Voices

Tend to the hungry by making food for them

BRATTLEBORO — On a recent Friday, the local soup kitchen where I attend, Loaves and Fishes, served 490 meals - a record high!

Included in this reckoning was food for 40 children at an adjacent day-care center, plus meals for them and their families for the weekend. The rest was a larger-than-normal demand by walk-in clients plus their own take-outs, for this early part of the month.

We also had to explain to those attending something not entirely made clear by the feds or the state of Vermont: that the state had anticipated the government shutdown and did a good thing to ensure food stamps for February.

The state drowned that message in bureaucratese about how if you had signed up late, you'd have to be sure of getting food by calling a certain toll-free number - where, it turned out, you could wait for 45 minutes or more to be so assured.

In a second, even-longer, epistle about children's food, some five pages, the state also intended the document as a good security notice, but it produced the opposite: anxiety.

The real problem is that there is enough food for all, all the time, and the guy you see panhandling down at the bridge by the Co-op “for food” is collecting for some other reason.

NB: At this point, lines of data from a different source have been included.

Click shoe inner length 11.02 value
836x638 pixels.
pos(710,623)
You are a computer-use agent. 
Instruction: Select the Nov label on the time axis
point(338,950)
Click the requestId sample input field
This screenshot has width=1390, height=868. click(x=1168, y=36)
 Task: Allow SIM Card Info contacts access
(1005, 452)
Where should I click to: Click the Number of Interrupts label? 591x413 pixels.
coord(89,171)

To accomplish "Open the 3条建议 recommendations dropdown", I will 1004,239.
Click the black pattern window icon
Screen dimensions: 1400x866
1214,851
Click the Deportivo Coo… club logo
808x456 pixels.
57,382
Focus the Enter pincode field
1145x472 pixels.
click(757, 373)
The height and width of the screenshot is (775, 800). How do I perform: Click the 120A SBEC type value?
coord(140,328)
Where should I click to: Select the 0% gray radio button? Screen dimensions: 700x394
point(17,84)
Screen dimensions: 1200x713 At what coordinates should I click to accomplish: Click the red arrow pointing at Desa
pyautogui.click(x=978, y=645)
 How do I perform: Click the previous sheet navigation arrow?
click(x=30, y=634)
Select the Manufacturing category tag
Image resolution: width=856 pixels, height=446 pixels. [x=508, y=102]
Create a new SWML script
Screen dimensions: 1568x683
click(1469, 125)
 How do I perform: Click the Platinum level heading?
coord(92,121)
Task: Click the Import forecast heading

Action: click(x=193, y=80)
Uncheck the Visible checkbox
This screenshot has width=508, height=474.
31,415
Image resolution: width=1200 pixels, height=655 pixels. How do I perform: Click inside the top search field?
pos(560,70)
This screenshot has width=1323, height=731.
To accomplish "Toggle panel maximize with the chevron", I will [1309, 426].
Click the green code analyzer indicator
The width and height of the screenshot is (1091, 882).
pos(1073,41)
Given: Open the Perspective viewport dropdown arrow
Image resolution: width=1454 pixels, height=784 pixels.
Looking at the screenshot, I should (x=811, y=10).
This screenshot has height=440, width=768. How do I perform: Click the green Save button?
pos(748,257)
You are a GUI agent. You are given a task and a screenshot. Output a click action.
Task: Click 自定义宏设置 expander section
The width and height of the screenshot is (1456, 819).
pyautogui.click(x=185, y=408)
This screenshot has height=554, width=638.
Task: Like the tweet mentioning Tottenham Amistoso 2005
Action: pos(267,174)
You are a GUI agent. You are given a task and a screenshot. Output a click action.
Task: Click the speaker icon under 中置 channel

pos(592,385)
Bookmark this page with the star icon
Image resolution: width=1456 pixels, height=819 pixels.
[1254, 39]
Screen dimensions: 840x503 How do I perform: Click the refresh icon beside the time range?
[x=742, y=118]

I have even seen people panhandling there during mealtimes at the two food kitchens in Brattleboro, ours and Bridgid's Kitchen.

It's not “raising awareness” of hunger that is the problem, but a lack of contribution to tending to the hungry by making food for them.

If you have skills to do so (good hygiene and safety), and if you're knife safe, it will be worth training you for two or three weeks since you will become actually useful beyond that timeframe.

That is the big yawn at hunger ground-zero, contrasted with what the chattering classes say about hunger.